- _INSTRUCTIONS TO FOLLOW_:
Copy the records word for word, beginning at the line that contains "Where should I click to: Hide" and stopping after the line that contains "Action: [x=286, y=91]".

- _INPUT ROWS_:
◆ ◆ ◆ ◆ ◆

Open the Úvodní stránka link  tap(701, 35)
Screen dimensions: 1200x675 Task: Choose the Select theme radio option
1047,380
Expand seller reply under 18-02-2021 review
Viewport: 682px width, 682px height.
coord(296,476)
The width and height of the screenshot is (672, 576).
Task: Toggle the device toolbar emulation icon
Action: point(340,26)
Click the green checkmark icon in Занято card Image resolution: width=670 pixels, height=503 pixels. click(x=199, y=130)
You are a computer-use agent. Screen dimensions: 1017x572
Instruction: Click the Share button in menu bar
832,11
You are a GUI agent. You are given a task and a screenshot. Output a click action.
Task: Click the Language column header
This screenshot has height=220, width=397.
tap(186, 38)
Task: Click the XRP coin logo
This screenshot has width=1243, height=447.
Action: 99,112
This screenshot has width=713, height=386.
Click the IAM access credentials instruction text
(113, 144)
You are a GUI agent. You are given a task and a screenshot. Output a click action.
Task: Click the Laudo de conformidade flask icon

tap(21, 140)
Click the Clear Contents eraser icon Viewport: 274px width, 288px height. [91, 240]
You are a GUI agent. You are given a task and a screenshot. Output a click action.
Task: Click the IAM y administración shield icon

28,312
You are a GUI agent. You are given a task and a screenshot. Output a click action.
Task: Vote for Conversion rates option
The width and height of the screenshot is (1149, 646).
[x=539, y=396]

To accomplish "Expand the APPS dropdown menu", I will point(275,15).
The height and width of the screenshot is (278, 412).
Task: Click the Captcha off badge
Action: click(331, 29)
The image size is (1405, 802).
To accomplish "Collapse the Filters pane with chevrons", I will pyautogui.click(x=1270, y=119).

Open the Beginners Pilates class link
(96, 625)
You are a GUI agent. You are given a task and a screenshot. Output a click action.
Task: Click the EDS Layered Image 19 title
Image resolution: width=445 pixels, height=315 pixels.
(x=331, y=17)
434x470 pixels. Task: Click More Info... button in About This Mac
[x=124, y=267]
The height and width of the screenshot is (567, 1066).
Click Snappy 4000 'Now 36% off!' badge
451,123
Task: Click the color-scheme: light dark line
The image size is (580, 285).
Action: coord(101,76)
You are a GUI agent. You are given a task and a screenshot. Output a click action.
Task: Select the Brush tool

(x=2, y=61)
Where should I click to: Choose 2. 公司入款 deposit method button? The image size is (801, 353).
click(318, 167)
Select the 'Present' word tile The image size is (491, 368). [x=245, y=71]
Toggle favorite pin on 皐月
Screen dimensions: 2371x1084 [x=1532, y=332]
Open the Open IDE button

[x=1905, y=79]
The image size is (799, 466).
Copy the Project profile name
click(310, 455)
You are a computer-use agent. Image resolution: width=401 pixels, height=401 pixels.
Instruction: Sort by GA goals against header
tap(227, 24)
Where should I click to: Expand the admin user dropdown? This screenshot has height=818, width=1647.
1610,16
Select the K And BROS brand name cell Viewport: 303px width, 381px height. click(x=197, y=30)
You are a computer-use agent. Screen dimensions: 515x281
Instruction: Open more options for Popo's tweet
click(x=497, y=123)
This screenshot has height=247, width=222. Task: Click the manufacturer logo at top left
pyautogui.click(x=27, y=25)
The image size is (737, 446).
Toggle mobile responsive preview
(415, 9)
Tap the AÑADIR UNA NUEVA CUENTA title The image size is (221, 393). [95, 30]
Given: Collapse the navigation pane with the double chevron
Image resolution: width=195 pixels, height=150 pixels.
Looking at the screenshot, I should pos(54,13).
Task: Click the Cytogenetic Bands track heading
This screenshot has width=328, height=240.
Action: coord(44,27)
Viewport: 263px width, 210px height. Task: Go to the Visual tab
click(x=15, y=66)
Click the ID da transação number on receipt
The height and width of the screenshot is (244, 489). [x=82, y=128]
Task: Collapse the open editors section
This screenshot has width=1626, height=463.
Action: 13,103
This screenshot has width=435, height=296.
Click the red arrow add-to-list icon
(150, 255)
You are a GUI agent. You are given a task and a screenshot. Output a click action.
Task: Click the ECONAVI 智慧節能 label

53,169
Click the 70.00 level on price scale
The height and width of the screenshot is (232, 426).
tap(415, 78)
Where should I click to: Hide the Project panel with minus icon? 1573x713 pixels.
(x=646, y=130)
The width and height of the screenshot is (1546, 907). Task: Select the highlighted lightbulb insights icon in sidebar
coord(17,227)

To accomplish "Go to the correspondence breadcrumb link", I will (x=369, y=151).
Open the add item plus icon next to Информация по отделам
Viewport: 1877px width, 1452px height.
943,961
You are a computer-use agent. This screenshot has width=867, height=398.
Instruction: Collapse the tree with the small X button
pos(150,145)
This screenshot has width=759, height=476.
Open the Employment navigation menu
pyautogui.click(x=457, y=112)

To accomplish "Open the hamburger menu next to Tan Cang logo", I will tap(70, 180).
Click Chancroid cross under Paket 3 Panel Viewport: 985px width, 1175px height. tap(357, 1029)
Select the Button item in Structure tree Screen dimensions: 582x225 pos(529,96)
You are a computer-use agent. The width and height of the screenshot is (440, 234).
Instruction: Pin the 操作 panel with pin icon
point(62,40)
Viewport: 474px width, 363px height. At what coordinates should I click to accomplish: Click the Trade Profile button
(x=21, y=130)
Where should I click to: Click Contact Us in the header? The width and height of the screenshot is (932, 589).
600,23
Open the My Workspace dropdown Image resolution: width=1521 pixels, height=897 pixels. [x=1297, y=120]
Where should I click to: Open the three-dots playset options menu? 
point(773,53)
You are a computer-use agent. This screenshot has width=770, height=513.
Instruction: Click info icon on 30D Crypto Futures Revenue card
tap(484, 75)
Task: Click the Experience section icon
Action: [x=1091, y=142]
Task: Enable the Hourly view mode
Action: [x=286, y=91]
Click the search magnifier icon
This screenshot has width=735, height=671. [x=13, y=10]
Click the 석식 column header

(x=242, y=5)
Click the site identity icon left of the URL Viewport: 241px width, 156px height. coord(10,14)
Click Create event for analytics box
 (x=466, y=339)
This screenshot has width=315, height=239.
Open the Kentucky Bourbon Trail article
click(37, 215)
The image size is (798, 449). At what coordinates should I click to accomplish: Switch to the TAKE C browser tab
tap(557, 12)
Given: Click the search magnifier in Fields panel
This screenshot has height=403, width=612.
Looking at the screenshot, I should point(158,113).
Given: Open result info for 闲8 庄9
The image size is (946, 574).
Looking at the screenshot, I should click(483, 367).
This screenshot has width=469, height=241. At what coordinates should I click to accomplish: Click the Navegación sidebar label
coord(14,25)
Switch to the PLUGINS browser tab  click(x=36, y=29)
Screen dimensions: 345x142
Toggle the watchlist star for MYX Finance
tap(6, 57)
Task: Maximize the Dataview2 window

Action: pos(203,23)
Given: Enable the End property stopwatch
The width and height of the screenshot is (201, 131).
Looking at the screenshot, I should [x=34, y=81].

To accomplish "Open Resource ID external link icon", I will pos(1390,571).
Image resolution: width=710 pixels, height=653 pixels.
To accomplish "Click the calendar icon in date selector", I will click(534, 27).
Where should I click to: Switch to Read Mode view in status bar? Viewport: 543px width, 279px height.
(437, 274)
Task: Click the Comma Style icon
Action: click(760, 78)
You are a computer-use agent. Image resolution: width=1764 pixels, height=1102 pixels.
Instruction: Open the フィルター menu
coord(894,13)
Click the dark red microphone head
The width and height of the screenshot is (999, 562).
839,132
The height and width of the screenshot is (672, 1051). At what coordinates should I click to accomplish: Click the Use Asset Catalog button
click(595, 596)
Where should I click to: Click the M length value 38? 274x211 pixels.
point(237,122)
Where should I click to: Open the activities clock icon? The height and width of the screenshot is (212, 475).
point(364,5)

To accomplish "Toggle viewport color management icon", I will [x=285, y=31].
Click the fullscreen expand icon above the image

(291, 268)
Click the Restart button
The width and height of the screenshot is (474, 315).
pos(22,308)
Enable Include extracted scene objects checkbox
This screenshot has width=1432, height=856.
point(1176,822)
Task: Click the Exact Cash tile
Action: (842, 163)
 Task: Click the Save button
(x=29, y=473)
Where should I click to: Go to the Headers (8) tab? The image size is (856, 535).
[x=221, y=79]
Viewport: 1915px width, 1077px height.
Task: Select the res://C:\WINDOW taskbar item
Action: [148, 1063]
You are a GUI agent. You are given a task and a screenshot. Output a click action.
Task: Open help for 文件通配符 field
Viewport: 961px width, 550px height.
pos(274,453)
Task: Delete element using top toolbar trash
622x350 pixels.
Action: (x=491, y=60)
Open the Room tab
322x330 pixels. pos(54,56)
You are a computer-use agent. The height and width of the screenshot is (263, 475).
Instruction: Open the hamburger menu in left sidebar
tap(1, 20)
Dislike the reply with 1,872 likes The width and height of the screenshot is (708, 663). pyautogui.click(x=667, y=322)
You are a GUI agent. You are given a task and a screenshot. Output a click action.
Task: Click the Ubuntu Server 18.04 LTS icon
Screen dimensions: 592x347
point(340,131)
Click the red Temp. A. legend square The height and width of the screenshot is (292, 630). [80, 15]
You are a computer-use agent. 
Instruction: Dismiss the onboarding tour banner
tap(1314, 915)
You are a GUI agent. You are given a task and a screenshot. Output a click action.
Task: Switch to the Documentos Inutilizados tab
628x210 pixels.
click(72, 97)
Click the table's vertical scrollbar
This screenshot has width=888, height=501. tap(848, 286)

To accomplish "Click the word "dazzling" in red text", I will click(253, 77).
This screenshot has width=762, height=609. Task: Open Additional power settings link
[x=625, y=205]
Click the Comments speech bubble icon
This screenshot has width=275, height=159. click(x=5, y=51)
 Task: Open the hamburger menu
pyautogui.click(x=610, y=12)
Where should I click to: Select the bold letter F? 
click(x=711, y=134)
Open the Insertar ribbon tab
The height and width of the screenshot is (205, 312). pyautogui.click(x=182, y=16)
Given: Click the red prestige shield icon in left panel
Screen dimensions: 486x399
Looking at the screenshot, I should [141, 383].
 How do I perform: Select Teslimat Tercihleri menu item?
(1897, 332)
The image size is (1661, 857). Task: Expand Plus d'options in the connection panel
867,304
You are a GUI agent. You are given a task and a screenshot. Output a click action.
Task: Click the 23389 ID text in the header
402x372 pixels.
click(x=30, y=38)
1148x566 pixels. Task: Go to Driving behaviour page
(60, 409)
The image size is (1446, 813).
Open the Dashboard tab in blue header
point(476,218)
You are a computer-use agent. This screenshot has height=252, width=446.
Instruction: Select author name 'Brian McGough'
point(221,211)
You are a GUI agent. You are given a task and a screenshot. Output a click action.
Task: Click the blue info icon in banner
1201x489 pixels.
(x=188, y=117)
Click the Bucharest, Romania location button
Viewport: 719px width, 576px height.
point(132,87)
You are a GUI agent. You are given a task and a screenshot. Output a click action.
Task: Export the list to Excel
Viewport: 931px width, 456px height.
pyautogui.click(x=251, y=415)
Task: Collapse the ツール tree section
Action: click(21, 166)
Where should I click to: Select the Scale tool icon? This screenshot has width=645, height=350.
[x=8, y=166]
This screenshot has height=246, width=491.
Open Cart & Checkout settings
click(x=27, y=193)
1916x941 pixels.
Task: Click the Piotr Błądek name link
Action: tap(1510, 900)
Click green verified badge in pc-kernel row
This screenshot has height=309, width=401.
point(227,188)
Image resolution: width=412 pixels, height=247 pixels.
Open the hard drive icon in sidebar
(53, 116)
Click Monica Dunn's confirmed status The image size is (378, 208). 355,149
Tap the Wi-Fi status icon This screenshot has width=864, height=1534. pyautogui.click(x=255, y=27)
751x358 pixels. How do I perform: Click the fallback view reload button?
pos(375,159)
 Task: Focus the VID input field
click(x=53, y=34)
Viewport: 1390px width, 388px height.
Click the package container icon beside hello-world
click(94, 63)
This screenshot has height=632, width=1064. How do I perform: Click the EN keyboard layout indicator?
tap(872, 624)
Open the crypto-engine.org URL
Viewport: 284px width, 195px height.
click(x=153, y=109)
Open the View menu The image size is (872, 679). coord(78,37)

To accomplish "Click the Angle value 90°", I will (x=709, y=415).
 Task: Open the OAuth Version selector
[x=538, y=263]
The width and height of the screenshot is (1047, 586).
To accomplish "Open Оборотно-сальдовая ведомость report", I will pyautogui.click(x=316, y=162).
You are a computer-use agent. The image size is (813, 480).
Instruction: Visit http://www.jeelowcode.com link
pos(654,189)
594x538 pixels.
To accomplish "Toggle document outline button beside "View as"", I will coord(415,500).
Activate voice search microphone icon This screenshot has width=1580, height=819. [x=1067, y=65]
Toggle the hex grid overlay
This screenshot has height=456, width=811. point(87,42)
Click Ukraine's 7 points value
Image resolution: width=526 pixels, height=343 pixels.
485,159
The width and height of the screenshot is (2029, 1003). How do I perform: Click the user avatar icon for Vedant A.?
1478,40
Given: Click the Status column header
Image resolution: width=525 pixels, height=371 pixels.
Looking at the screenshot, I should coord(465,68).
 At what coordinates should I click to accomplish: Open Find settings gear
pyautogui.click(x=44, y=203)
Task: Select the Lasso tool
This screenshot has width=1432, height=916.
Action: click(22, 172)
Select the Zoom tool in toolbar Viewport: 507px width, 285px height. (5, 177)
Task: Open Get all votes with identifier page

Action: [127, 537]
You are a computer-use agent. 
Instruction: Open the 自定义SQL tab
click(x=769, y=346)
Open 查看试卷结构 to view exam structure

◆ ◆ ◆ ◆ ◆

- _THE ANSWER_:
Where should I click to: Hide the Project panel with minus icon? 1573x713 pixels.
(x=646, y=130)
The width and height of the screenshot is (1546, 907). Task: Select the highlighted lightbulb insights icon in sidebar
coord(17,227)

To accomplish "Go to the correspondence breadcrumb link", I will (x=369, y=151).
Open the add item plus icon next to Информация по отделам
Viewport: 1877px width, 1452px height.
943,961
You are a computer-use agent. This screenshot has width=867, height=398.
Instruction: Collapse the tree with the small X button
pos(150,145)
This screenshot has width=759, height=476.
Open the Employment navigation menu
pyautogui.click(x=457, y=112)

To accomplish "Open the hamburger menu next to Tan Cang logo", I will tap(70, 180).
Click Chancroid cross under Paket 3 Panel Viewport: 985px width, 1175px height. tap(357, 1029)
Select the Button item in Structure tree Screen dimensions: 582x225 pos(529,96)
You are a computer-use agent. The width and height of the screenshot is (440, 234).
Instruction: Pin the 操作 panel with pin icon
point(62,40)
Viewport: 474px width, 363px height. At what coordinates should I click to accomplish: Click the Trade Profile button
(x=21, y=130)
Where should I click to: Click Contact Us in the header? The width and height of the screenshot is (932, 589).
600,23
Open the My Workspace dropdown Image resolution: width=1521 pixels, height=897 pixels. [x=1297, y=120]
Where should I click to: Open the three-dots playset options menu? 
point(773,53)
You are a computer-use agent. This screenshot has width=770, height=513.
Instruction: Click info icon on 30D Crypto Futures Revenue card
tap(484, 75)
Task: Click the Experience section icon
Action: [x=1091, y=142]
Task: Enable the Hourly view mode
Action: [x=286, y=91]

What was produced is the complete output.